● EXCERPT TO READ
____________________

Property Law

How to Fill Out and Submit the Drive-By Appraisal Form (Form 2055)

Learn how to complete and submit Form 2055, from gathering data and conducting the exterior inspection to filing through UCDP and disputing the valuation.

Fannie Mae Form 2055 is the standardized Exterior-Only Inspection Residential Appraisal Report used by lenders to value single-family properties without sending an appraiser inside the home. The appraiser views the property from the street, gathers data about the interior from public records and listing databases, and delivers a valuation that the lender feeds into its underwriting decision. Completing the form correctly means understanding what data to collect before the site visit, what the exterior inspection must cover, and how to submit the finished report through Fannie Mae’s electronic portal.

When Lenders Order a Form 2055

Exterior-only appraisals are not available for every mortgage transaction. A traditional appraisal with both interior and exterior inspections is still required for cash-out refinances, limited cash-out refinances where Fannie Mae does not already own the loan being refinanced, and second-home purchases with loan-to-value ratios above 85 percent. New construction is also ineligible for an exterior-only report.1Fannie Mae. Lender Letter LL-2021-04

Where it does apply, lenders typically order a Form 2055 for purchase transactions and limited cash-out refinances on properties with strong equity positions and borrowers with solid credit histories. The logic is straightforward: if the loan is low-risk and the borrower has significant equity, the cost and scheduling burden of a full interior inspection may not be worth it. Lenders weigh these factors against internal risk benchmarks before deciding the exterior-only approach is appropriate.

Desktop Appraisals as an Alternative

Fannie Mae also permits desktop appraisals on the Uniform Residential Appraisal Report (Desktop), reported on Form 1004 Desktop, for certain purchase transactions. A desktop appraisal skips the physical inspection entirely — the appraiser relies on public records, MLS data, and third-party sources without visiting the property at all. Eligibility is narrower than Form 2055: the property must be a one-unit principal residence, the LTV ratio cannot exceed 90 percent, and the loan must receive a Desktop Underwriter Approve/Eligible recommendation. Refinances, second homes, investment properties, condos, co-ops, manufactured homes, and manually underwritten loans are all excluded from desktop appraisals.2Fannie Mae. Selling Guide – Desktop Appraisals

Gathering Data Before the Site Visit

Because the appraiser never steps inside, the quality of the report depends almost entirely on the data collected beforehand. The Scope of Work for Form 2055 directs appraisers to obtain adequate information about the property’s physical characteristics — including condition, room count, and gross living area — from the exterior inspection combined with reliable public and private sources. The appraiser should use the same type of data sources for the subject property as for comparable sales.3Fannie Mae. Fannie Mae Form 2055 – Exterior-Only Inspection Residential Appraisal Report

Permitted secondary sources include:

  • MLS listings: Current and prior listing data showing interior photos, room counts, square footage, and reported upgrades.

____________________

(Rows for locating described items)
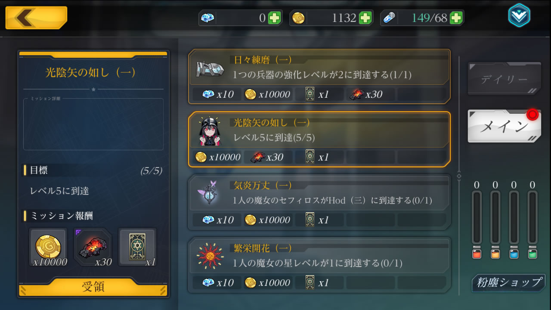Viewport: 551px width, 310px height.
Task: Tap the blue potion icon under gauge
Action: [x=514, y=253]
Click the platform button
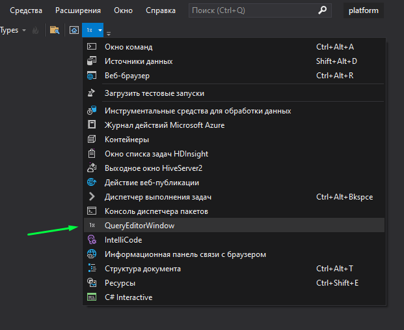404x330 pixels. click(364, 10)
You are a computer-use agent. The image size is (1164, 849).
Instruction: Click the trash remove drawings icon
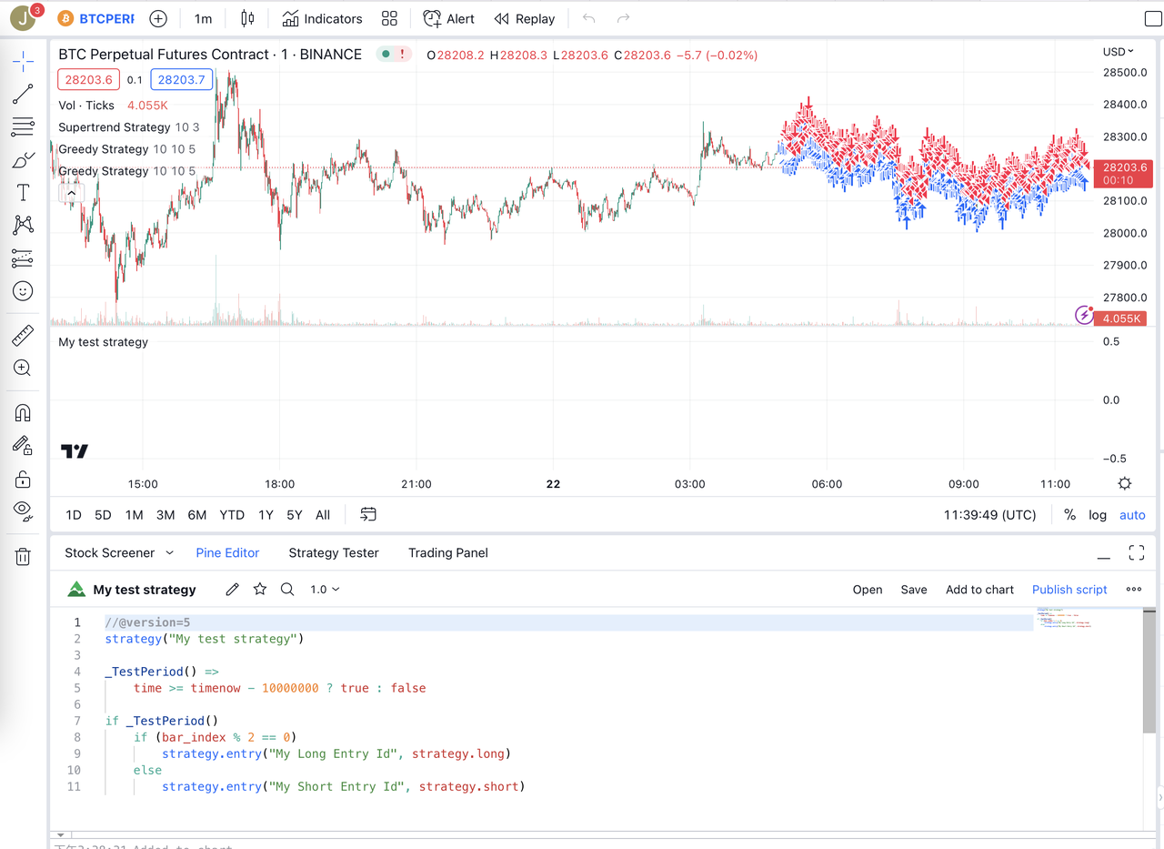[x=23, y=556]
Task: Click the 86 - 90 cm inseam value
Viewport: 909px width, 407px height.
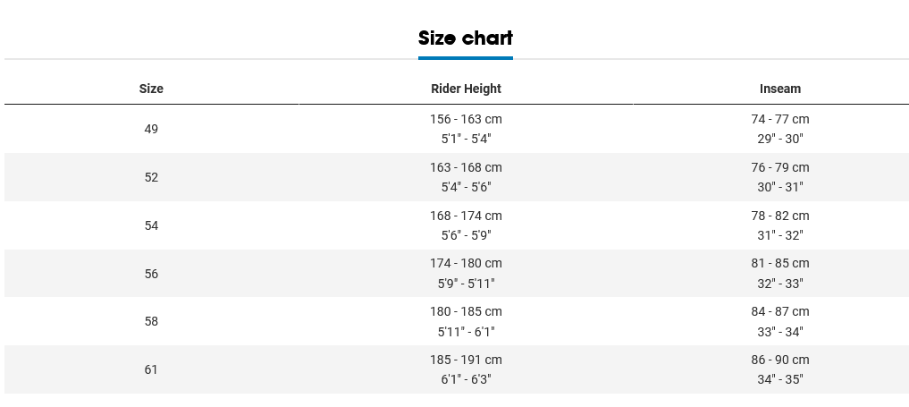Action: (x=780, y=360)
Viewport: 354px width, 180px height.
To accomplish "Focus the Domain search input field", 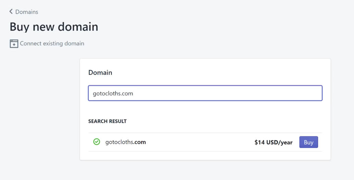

____________________

● REQUIRED TASKS
[1] According to the Form 2055 guide, what is the highest loan-to-value ratio allowed for a desktop appraisal?
[2] Extend the Form 2055 guide from the point where it stops.
These rows come from a different source than the text.

● RESPONSES TO THE TASKS
[1] 90 percent.

[2]
  • Tax and assessment records: County assessor databases with the legal description, lot size, year built, and assessed improvements.
  • Prior inspections or appraisal files: Earlier reports on the same property, which can confirm interior layout and condition.
  • Information from the property owner: The appraiser may contact the homeowner to ask about renovations, mechanical systems, or room counts not available elsewhere.

Getting this right matters. If the MLS says three bedrooms but tax records show two, the appraiser needs to reconcile the discrepancy before filling in the form — not just pick the more favorable number. Conflicting data that isn’t addressed is one of the easiest ways to trigger a revision request from the lender.

Completing the Form

The form itself is six pages and covers property identification, neighborhood analysis, site details, improvements, the sales comparison approach, and the appraiser’s reconciliation and certification. Appraisers complete it through standardized appraisal software that generates the document and maps data inputs to the correct fields.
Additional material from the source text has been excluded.